Back in 1954, when Elia Kazan celebrated the tradition-bound world of intercontinental goods movement in his Oscar-winning film “On the Waterfront,” few could have imagined that the world he depicted was on the verge of becoming as obsolete as the Marlon Brando character’s career. Today, surface transportation is in a similar place, thanks to an explosion of new technologies.

Two years after “On the Waterfront,” an entrepreneurial trucking magnate named Malcom McLean first arranged to pack hundreds of individual crates of goods into a few large steel containers that could quickly and efficiently be transferred by mechanical cranes between ocean-going ships and land-based trailer trucks without disturbing their contents. It was quite a change from the age-old tradition of having large crews of dockworkers slowly move each crate by hand from shops to trucks and vice versa.

This marked the birth of what we now call “containerization.” By slashing the costs of moving goods, it made possible the huge growth in global trade. Today, a person in Kansas City can buy consumer goods mass-produced in China for a fraction of what his or her grandparents paid. In the process, containerization totally transformed the infrastructure and operations of the shipping and port industries. It also accelerated global competition and technological change.

The same forces that allow American families to buy cheap goods make them fearful that their jobs will be eliminated by technology or performed more cheaply by armies of high-skilled, low-cost foreign workers. Consumers benefit from the low-cost products and services global competition provides, but that same competition may reduce both wages and buying power.

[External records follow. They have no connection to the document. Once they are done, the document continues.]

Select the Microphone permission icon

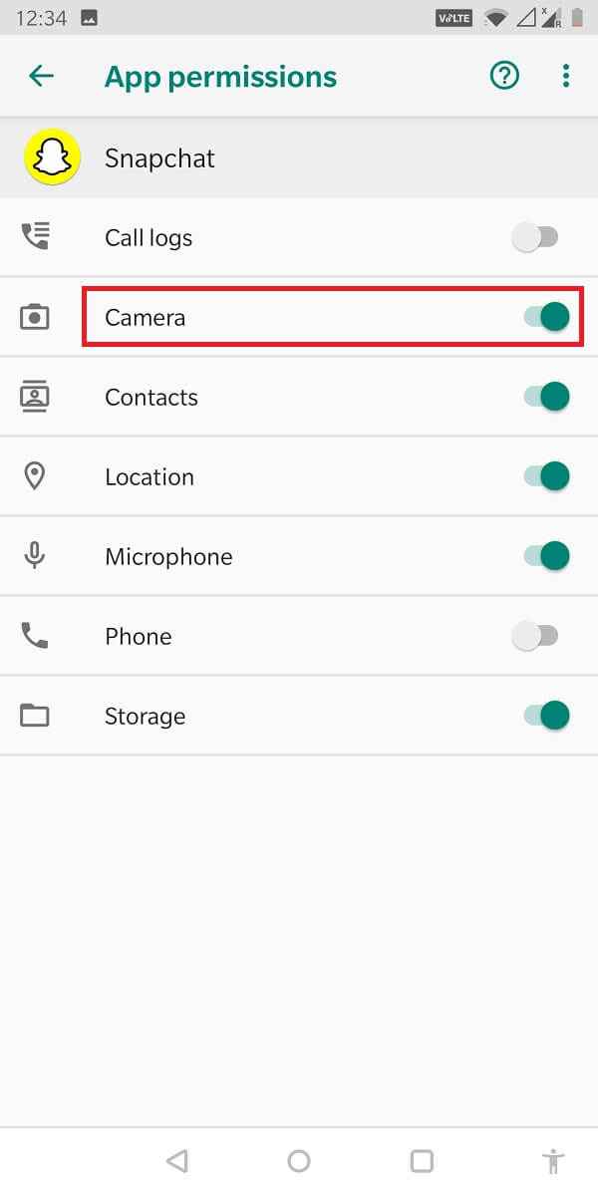pos(36,555)
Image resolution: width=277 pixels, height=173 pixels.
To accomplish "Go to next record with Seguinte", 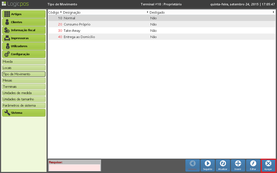I will (x=207, y=165).
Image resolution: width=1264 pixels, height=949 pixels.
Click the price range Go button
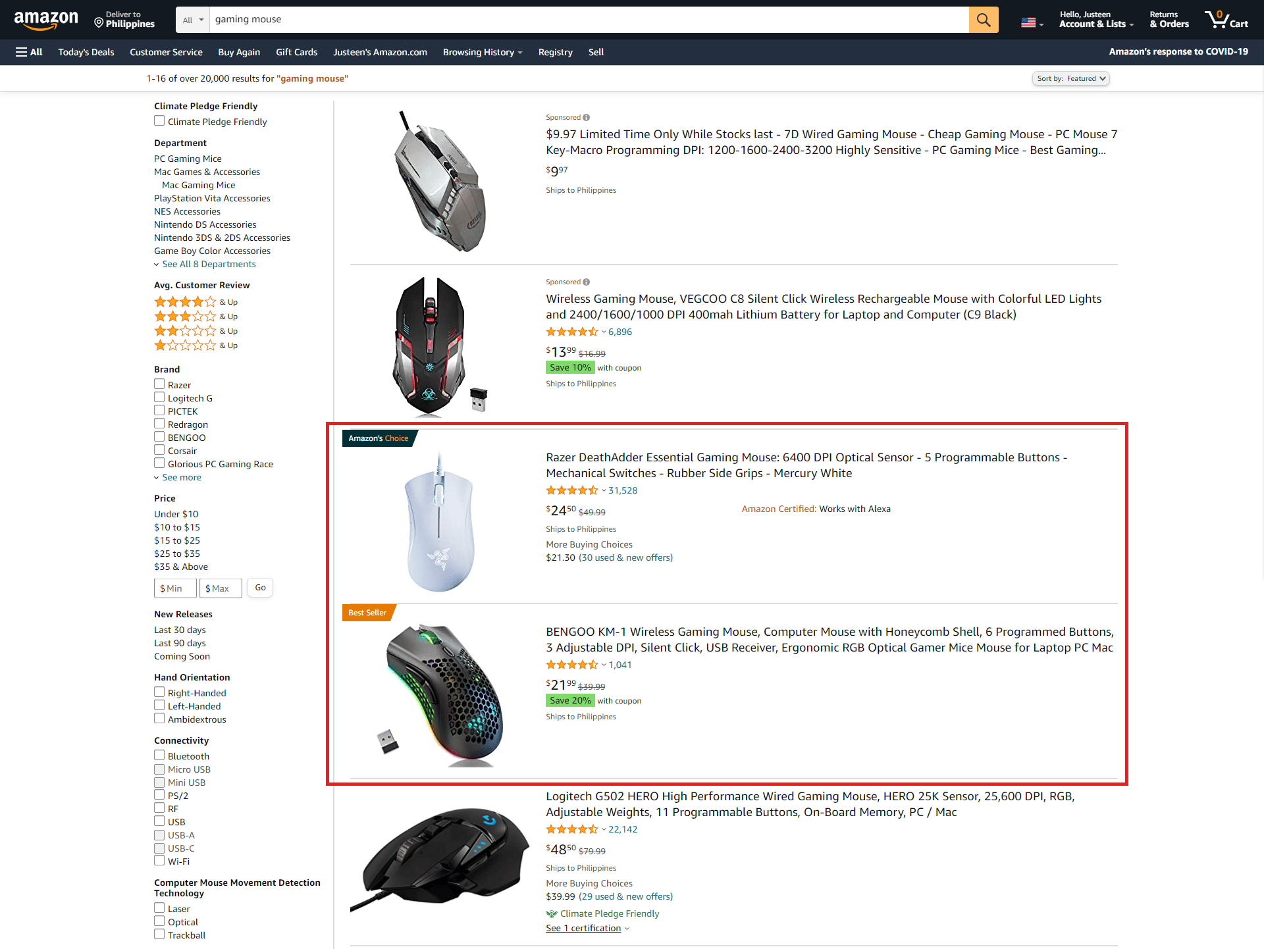[260, 588]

Containerization was conceived and developed by a visionary outsider who imposed it on reluctant ocean-shipping and port-operating firms that would have much preferred to keep doing the same old things in the same old ways. In other words, it became part of the external environment within which those tradition-bound industries had to function. They were forced to understand its implications for their businesses. We must do the same when it comes to the external environment within which transportation functions.

Surface transportation is awash with new technology that is transforming it just as containerization transformed ocean shipping and port operations. We already have technologies for collecting tolls without requiring motorists to slow down, for measuring the average speeds and densities of traffic flows on roadway lanes at any given moment, and for pinpointing the location of buses and other public transportation vehicles.

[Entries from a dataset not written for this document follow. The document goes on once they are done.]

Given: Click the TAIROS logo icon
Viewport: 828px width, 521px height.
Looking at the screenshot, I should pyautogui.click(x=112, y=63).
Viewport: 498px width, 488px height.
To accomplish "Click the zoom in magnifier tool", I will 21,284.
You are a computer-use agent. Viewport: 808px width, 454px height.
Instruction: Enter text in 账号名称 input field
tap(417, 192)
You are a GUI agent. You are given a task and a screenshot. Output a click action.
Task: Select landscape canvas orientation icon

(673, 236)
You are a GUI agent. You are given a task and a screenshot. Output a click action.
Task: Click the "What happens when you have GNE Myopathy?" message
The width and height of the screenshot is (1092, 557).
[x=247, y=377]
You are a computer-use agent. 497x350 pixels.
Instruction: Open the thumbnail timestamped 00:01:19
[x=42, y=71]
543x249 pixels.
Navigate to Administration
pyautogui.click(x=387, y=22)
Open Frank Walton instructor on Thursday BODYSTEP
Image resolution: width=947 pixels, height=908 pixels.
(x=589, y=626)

Just over the horizon are technologies that have the potential to make transportation much safer, more efficient and friendlier to the environment by providing instant communication between roadway operators and motor vehicles about bottlenecks; alternate routes; preventing accidents; minimizing deaths, injuries and collateral damage in accidents that can’t be avoided; and monitoring the contents of containers moving by road, rail and air without disrupting traffic flows.

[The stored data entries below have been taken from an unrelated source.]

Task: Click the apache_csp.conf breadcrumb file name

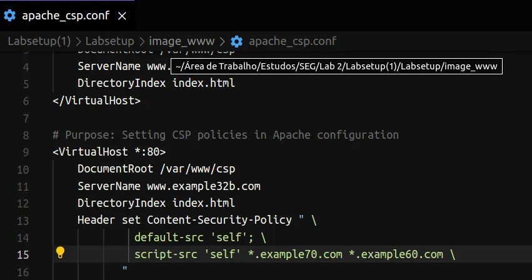Action: (292, 42)
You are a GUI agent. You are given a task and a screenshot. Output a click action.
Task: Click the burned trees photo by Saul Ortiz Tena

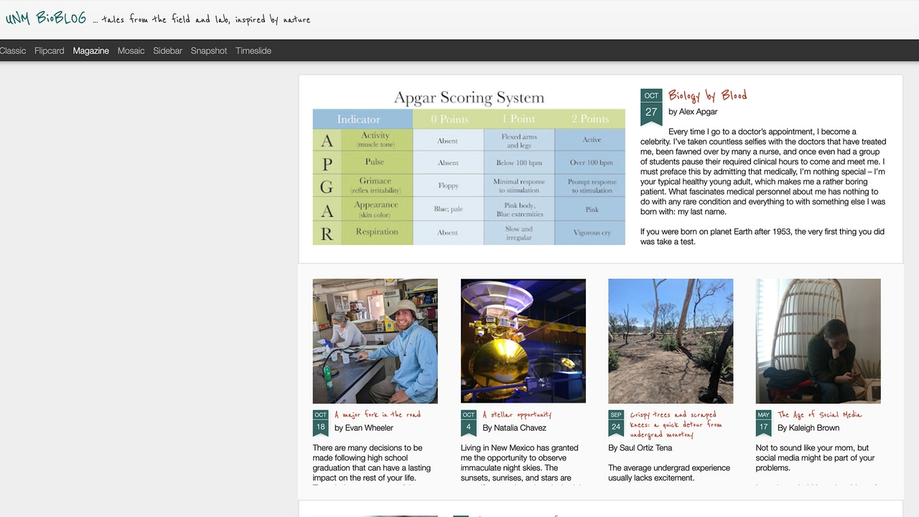[x=671, y=341]
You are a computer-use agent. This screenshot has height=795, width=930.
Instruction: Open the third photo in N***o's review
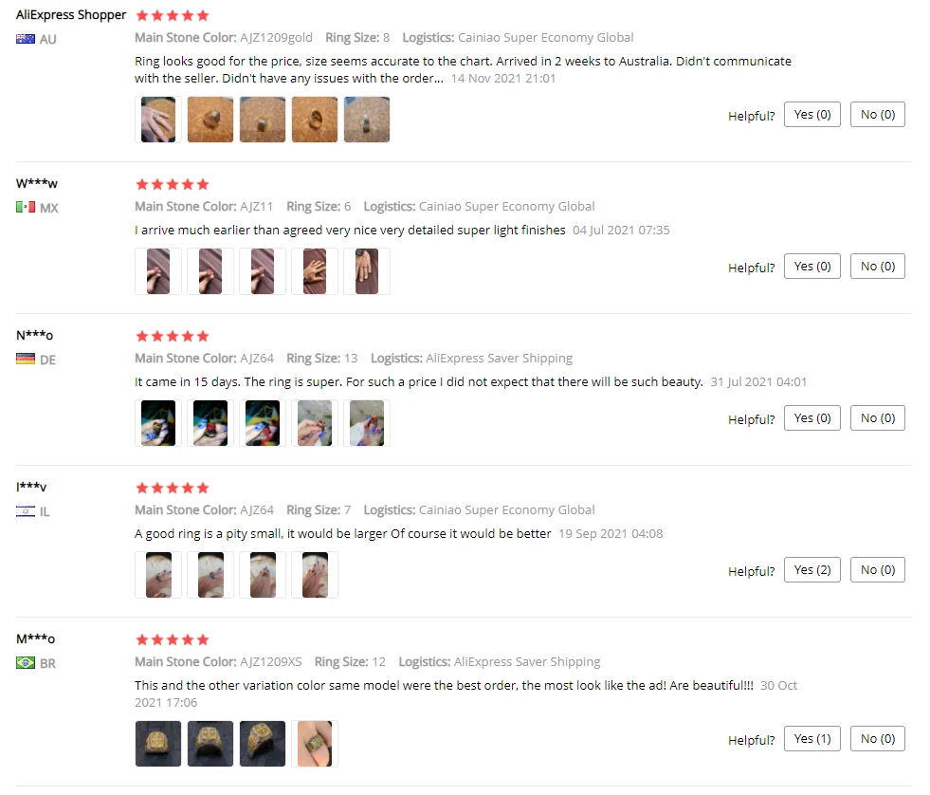coord(263,423)
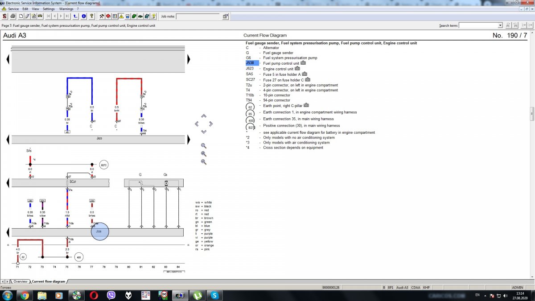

But these new technologies will be as much a curse as a blessing unless we learn how to properly manage their transfer from the laboratory to the marketplace.

For example, we face the prospect of having to evaluate the pros and cons of implementing tolls on limited-access highways, and of entering into agreements with private firms to operate such highways. But how can we realistically do this if we don’t understand what the long-term impact of new technologies will be on these highways?

And let’s not forget that the design of any technological innovations must be customer-driven, not provider-driven- a fact that is so obvious, but so often overlooked.

Technology is as much a part of our lives today as eating and breathing. But in transportation as well as other areas, we need as much information as possible about what new technologies are, how they work, what they can do and what problems they pose so we can use it in devising policies that spur job creation, increase competitiveness and cushion the economic pain to workers by minimizing dislocation.